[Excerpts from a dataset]
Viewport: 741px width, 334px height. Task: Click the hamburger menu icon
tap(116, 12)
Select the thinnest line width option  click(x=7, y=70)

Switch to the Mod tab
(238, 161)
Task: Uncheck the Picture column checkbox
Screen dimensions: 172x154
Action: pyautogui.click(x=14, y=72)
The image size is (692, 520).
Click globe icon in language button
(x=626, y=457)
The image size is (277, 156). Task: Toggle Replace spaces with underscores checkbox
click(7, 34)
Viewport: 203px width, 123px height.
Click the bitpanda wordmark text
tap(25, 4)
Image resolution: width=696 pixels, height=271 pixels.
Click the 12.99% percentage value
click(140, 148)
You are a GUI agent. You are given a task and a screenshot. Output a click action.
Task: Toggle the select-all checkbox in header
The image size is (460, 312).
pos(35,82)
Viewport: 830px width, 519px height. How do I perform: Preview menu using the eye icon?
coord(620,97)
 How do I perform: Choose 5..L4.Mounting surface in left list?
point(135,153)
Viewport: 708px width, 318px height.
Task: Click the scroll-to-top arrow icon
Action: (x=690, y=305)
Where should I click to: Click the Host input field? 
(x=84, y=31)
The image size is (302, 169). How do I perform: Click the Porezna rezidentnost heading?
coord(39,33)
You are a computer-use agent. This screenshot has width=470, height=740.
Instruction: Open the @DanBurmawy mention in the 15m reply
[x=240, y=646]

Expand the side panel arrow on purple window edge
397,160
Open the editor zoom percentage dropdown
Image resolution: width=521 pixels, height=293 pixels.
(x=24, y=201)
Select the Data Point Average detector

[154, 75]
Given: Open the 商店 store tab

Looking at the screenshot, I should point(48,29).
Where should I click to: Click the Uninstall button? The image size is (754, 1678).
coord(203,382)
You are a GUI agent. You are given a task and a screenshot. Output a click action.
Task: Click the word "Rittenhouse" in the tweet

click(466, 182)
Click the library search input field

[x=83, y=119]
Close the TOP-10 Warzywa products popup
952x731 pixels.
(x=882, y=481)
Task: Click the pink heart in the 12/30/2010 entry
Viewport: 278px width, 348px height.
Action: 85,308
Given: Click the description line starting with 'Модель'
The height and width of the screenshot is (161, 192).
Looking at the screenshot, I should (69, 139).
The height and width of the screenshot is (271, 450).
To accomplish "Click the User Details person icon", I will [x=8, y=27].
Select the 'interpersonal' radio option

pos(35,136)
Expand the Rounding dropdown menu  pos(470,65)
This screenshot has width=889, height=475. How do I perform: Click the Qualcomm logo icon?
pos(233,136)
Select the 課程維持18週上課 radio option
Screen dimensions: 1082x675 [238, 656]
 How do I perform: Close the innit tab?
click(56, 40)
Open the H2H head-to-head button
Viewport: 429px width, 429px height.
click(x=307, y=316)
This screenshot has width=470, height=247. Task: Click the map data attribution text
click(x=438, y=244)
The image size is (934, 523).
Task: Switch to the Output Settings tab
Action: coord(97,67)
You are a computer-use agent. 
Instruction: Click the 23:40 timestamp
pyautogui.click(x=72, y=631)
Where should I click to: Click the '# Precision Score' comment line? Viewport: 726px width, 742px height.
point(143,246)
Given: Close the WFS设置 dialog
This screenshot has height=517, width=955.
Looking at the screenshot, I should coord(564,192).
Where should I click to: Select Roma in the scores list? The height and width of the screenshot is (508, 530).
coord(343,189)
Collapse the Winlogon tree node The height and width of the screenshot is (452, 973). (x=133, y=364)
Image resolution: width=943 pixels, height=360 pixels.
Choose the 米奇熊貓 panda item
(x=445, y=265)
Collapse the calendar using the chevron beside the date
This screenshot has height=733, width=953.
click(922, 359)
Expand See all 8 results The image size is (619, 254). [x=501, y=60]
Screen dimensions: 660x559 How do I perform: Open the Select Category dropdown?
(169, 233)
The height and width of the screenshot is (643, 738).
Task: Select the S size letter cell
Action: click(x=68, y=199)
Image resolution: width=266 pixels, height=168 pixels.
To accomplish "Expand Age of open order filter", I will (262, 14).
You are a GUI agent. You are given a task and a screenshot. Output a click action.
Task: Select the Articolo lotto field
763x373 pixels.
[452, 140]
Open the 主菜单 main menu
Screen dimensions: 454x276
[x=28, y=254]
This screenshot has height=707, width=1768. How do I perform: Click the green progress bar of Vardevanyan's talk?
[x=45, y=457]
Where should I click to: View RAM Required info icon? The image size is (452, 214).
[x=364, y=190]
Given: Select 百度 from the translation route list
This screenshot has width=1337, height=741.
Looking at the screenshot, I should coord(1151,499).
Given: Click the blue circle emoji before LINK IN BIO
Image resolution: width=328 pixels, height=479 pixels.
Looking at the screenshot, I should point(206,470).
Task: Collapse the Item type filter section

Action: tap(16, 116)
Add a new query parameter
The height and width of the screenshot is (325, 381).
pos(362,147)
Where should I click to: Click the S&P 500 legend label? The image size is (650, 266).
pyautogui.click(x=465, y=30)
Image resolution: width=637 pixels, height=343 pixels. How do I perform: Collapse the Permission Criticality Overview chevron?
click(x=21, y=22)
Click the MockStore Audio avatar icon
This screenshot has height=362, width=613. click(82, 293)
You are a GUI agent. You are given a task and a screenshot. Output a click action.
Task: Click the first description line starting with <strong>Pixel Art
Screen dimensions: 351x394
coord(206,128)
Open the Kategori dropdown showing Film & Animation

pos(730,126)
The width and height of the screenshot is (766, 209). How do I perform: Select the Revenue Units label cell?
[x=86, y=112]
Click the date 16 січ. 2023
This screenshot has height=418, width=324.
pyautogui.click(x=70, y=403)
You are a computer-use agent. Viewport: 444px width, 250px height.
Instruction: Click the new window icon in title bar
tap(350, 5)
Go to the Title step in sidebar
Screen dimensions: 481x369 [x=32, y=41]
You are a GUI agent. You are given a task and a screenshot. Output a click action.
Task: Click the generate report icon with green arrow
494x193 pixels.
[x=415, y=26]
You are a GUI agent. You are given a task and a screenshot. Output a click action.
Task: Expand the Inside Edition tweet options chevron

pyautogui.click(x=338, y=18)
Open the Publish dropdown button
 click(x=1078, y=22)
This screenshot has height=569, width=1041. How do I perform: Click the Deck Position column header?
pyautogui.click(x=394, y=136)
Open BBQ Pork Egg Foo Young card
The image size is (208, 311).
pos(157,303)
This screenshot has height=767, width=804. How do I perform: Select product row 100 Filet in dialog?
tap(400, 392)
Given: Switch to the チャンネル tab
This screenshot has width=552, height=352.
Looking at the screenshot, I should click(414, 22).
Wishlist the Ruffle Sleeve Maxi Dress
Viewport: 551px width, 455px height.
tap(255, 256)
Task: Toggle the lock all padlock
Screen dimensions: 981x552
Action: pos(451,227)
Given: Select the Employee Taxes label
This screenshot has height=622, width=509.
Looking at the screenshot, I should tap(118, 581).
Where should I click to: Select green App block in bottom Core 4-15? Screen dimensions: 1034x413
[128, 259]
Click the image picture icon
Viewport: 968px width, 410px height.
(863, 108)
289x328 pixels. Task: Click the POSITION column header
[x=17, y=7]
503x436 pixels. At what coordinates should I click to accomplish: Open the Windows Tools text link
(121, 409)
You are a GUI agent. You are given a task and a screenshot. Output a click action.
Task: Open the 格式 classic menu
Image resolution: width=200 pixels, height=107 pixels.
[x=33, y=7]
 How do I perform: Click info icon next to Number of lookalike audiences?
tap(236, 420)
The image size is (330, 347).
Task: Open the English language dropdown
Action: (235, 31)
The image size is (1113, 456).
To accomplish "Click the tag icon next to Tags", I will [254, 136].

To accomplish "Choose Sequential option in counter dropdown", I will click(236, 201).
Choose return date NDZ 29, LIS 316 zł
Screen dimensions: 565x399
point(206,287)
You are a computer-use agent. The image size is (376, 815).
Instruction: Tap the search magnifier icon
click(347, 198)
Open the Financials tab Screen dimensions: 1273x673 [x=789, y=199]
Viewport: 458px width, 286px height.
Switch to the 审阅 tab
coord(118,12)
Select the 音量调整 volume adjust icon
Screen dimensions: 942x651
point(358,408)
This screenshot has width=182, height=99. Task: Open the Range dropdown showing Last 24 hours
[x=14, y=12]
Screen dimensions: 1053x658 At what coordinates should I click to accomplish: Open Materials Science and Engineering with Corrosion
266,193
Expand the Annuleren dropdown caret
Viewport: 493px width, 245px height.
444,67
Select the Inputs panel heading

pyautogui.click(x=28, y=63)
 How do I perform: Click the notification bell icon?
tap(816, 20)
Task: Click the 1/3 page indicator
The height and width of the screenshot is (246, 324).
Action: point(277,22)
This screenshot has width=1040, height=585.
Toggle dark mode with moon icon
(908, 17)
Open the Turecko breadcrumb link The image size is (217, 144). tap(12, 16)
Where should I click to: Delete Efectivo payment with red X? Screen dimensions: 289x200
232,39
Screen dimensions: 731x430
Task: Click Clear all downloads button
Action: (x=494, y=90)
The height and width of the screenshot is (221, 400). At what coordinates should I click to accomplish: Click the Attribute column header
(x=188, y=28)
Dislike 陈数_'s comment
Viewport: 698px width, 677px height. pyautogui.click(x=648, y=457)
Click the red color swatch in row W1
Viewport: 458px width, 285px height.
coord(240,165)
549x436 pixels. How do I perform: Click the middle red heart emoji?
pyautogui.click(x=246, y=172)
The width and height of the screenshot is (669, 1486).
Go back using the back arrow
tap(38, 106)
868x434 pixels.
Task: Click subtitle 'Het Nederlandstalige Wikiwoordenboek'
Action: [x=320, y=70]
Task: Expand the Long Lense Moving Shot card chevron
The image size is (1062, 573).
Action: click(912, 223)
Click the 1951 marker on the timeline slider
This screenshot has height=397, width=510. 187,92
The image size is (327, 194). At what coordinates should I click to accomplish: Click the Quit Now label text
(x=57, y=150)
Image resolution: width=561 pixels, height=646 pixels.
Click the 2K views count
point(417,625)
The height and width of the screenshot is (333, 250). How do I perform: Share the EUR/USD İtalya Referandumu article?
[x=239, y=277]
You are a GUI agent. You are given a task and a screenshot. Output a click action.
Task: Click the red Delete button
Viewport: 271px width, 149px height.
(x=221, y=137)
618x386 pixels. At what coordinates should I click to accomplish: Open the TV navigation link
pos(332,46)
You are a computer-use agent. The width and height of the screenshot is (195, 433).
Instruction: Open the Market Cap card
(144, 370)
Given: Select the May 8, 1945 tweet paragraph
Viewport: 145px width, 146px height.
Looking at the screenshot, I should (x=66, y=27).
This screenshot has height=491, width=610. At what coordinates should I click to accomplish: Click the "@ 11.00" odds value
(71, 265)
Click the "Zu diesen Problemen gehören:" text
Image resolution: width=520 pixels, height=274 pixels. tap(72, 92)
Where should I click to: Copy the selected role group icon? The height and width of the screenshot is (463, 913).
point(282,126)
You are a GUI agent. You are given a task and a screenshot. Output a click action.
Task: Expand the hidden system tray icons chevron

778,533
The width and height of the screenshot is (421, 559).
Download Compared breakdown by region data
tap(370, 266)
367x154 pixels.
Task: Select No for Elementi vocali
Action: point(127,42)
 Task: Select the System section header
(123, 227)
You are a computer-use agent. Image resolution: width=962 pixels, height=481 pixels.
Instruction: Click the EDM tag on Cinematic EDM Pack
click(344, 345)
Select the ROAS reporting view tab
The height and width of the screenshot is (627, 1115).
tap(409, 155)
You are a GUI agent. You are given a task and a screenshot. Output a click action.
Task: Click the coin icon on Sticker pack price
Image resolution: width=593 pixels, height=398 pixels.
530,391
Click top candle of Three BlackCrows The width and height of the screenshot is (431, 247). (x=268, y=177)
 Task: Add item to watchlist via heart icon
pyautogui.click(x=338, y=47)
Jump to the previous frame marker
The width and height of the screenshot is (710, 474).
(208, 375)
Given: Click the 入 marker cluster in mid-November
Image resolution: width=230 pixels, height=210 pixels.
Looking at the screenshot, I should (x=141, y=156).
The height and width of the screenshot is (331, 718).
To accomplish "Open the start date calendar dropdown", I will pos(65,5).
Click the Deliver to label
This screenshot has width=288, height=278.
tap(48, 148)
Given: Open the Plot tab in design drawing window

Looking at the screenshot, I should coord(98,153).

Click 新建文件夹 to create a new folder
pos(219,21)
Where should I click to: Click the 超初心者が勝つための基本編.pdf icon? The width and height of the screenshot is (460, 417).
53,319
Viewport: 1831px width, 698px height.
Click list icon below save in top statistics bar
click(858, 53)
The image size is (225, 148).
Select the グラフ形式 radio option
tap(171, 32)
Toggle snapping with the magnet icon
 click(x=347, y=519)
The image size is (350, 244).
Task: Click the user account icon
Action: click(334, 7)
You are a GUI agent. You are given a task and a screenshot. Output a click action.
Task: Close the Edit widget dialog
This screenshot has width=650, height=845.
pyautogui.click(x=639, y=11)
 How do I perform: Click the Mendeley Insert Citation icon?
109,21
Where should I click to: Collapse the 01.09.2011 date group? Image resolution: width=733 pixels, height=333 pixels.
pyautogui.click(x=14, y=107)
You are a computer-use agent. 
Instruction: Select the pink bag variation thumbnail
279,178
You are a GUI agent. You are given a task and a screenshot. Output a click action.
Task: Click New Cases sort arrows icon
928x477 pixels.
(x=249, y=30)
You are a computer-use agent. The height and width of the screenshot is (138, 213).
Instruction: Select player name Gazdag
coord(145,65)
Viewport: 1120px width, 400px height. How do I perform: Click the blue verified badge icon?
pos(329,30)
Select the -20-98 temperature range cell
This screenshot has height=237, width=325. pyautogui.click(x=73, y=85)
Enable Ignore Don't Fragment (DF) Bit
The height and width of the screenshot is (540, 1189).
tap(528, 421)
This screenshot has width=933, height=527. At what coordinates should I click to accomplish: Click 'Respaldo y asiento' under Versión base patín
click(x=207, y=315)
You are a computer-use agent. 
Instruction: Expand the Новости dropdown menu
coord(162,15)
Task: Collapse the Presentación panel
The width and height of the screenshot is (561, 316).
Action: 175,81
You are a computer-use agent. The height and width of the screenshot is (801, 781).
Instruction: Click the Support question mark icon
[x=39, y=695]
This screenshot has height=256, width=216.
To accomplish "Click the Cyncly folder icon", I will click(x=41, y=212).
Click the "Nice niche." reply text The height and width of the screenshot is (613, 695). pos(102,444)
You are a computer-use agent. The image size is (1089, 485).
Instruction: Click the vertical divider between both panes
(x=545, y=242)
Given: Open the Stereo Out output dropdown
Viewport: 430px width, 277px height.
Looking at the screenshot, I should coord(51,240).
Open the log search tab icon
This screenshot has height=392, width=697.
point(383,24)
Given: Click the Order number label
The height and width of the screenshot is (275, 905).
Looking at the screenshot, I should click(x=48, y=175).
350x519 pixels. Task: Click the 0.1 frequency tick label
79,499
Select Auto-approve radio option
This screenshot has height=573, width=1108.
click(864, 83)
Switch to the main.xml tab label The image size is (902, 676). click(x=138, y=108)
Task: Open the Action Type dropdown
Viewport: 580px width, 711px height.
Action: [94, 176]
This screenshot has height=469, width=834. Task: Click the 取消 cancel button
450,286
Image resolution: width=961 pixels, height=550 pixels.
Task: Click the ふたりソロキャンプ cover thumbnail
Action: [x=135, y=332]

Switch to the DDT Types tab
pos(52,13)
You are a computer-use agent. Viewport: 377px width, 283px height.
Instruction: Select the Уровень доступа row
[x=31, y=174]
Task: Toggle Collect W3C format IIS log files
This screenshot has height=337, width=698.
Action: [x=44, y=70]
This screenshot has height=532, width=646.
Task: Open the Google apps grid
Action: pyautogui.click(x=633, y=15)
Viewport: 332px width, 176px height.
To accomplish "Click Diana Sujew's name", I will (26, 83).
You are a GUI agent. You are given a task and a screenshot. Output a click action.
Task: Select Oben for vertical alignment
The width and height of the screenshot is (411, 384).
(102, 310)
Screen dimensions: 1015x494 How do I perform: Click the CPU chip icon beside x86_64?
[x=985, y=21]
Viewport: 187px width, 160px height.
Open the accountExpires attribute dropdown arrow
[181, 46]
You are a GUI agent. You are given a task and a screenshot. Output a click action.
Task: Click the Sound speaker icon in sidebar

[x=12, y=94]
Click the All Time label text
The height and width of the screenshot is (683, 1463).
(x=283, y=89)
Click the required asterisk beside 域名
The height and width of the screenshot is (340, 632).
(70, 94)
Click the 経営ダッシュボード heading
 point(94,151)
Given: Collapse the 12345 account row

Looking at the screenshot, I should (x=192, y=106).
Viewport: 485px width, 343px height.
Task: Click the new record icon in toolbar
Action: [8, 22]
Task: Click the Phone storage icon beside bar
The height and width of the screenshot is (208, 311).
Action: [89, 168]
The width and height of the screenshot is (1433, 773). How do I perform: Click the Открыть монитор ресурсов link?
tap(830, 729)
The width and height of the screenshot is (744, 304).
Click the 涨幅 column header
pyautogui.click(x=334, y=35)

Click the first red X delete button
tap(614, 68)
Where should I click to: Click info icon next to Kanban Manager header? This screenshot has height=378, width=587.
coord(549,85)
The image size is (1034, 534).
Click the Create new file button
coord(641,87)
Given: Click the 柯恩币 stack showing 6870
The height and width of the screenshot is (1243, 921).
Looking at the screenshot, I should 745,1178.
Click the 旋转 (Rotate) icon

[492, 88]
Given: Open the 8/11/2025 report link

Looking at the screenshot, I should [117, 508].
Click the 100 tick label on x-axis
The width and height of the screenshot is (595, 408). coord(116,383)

WHAT THE TASK REQUIRES
The expected answer is a copy of each line in the records that holds the word "starting".

RESPONSE BELOW
Given: Click the description line starting with 'Модель'
Task: Click the first description line starting with <strong>Pixel Art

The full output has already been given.